** TASK TO COMPLETE **
Below are the records. Retype exactly the lines between the lines holding "At what coordinates should I click to accomplish: Delete" and "Image resolution: width=1008", inclusive.

[Saved entries]
= = =

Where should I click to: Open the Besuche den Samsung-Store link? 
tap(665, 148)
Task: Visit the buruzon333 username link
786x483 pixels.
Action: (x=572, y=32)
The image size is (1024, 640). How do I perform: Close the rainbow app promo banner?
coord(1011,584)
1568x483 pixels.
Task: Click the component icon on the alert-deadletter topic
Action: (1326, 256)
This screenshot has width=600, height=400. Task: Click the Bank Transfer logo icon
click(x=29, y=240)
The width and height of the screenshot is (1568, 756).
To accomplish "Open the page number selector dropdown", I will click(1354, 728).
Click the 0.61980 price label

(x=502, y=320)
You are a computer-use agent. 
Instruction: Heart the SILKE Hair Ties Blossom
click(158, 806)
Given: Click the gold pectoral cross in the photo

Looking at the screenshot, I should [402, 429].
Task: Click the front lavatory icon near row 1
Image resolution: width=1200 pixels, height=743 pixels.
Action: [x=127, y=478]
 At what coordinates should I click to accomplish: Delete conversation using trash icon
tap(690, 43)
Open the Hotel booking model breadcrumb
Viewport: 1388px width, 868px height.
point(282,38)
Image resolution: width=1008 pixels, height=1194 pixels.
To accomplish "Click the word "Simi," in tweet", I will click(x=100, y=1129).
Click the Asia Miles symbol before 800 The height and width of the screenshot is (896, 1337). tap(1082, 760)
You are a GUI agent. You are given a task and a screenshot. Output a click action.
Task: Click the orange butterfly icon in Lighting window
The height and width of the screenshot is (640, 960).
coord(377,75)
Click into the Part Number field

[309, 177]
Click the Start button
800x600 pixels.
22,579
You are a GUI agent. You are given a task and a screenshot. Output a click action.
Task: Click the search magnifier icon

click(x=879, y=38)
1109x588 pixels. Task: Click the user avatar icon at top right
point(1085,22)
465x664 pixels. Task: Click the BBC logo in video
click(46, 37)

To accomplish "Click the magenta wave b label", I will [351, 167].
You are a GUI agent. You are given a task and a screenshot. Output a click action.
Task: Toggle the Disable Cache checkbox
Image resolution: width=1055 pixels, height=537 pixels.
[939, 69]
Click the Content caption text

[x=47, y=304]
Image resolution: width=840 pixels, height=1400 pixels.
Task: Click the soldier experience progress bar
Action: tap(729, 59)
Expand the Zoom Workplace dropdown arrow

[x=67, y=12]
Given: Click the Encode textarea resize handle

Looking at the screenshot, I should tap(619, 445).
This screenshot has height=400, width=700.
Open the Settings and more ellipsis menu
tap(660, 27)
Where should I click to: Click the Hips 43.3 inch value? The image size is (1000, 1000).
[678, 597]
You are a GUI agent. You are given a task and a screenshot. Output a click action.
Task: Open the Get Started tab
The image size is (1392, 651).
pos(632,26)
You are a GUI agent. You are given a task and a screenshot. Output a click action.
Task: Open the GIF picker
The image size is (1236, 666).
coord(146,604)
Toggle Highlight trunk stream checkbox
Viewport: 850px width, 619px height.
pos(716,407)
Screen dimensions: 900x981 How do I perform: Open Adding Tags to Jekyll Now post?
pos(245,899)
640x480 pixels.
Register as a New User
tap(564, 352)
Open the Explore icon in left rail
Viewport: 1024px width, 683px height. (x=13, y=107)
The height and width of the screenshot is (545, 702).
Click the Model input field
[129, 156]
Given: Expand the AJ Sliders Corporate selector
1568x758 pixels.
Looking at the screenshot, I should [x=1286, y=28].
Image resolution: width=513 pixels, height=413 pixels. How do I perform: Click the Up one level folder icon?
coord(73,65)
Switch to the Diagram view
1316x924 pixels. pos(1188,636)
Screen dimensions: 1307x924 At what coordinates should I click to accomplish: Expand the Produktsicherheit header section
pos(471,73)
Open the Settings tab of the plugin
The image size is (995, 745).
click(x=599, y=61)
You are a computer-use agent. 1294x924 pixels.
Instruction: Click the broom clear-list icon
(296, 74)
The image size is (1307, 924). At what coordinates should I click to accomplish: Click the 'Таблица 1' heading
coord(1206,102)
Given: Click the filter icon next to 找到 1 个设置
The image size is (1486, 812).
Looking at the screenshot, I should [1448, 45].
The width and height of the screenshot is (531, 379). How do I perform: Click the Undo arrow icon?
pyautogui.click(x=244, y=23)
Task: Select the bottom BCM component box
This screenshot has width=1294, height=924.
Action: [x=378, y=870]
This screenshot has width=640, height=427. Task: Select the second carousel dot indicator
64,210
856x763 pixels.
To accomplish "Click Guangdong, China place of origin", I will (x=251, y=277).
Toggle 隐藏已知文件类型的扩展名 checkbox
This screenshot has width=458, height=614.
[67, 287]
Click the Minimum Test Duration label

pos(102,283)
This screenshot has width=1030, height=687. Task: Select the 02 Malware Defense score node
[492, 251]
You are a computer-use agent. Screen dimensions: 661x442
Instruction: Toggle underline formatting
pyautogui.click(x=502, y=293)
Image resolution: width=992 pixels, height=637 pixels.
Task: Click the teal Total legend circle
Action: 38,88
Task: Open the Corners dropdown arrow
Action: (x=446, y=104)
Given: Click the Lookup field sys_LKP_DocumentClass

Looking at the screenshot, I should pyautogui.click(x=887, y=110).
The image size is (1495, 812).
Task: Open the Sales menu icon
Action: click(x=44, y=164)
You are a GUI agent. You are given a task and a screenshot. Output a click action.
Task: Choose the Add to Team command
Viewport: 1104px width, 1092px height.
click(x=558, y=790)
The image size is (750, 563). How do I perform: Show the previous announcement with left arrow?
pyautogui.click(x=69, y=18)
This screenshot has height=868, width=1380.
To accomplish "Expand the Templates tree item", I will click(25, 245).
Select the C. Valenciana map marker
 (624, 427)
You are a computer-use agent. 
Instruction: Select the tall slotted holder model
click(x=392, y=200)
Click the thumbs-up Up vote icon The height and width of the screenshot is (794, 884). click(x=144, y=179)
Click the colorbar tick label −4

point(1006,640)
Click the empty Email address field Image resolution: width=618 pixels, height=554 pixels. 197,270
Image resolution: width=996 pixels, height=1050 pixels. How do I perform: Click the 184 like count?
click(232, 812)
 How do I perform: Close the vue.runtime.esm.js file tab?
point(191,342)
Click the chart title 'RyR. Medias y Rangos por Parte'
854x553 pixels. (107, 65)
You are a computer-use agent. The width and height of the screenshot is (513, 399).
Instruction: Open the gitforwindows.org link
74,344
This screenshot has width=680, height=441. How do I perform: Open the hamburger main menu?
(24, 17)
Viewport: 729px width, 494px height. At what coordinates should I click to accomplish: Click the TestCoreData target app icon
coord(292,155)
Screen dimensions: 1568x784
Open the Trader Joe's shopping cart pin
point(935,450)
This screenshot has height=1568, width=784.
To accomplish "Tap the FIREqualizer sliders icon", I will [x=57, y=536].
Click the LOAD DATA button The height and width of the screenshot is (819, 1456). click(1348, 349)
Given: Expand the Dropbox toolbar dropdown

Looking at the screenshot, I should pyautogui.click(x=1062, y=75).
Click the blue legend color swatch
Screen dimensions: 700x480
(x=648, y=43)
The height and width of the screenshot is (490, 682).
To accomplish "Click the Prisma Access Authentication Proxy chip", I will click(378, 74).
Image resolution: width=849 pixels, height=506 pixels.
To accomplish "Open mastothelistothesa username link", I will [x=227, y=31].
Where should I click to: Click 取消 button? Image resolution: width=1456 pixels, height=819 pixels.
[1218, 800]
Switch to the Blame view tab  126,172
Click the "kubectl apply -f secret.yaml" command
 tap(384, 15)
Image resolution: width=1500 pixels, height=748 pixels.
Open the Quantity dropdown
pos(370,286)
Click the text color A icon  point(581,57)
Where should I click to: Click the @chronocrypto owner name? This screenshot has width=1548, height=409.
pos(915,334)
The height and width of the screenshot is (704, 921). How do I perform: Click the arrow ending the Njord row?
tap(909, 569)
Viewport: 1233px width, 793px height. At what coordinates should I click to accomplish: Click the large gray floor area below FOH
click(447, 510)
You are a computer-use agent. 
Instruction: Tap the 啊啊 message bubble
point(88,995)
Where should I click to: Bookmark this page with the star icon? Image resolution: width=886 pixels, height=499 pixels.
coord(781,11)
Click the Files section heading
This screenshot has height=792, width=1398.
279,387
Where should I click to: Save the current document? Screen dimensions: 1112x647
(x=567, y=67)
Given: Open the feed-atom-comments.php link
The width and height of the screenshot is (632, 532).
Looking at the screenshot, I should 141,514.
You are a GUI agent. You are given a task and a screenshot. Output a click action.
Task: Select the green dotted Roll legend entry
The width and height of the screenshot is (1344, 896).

= = =

** TASK ANSWER **
 At what coordinates should I click to accomplish: Delete conversation using trash icon
tap(690, 43)
Open the Hotel booking model breadcrumb
Viewport: 1388px width, 868px height.
point(282,38)
Image resolution: width=1008 pixels, height=1194 pixels.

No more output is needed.